# Brief
Please retype the data word for word, from its first line through the line containing "coordinates (548, 32).", with both ends included.

# # # #

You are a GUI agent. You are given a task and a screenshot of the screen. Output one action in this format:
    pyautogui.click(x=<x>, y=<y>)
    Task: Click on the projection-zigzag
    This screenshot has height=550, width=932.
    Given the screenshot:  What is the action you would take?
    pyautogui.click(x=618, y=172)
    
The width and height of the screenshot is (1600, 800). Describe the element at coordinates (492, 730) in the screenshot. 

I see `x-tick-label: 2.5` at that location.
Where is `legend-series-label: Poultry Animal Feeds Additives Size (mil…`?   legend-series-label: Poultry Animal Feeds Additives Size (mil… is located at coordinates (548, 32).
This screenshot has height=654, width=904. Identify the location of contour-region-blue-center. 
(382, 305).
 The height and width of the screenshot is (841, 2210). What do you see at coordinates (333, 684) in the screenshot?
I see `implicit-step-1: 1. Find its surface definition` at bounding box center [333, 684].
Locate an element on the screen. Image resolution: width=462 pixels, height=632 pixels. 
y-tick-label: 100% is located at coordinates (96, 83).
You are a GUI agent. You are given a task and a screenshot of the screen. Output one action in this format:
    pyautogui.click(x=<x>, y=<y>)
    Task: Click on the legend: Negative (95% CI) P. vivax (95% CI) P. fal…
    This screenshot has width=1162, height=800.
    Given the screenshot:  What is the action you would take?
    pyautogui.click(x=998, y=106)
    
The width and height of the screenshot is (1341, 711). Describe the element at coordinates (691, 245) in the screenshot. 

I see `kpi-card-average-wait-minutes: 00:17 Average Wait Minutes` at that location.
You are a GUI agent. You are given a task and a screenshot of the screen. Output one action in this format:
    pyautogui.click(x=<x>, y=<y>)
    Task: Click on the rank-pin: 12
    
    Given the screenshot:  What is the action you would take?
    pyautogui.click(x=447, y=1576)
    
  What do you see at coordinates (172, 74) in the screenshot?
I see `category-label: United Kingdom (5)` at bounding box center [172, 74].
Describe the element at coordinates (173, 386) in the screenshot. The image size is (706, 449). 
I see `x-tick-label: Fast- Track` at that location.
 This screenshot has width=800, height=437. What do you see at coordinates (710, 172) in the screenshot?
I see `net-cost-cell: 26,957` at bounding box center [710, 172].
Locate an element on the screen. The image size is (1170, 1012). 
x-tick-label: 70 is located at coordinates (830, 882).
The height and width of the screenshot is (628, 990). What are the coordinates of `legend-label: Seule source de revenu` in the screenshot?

# # # #

# Solution for this problem
You are a GUI agent. You are given a task and a screenshot of the screen. Output one action in this format:
    pyautogui.click(x=<x>, y=<y>)
    Task: Click on the projection-zigzag
    This screenshot has height=550, width=932.
    Given the screenshot:  What is the action you would take?
    pyautogui.click(x=618, y=172)
    
The width and height of the screenshot is (1600, 800). Describe the element at coordinates (492, 730) in the screenshot. 

I see `x-tick-label: 2.5` at that location.
Where is `legend-series-label: Poultry Animal Feeds Additives Size (mil…`?   legend-series-label: Poultry Animal Feeds Additives Size (mil… is located at coordinates (548, 32).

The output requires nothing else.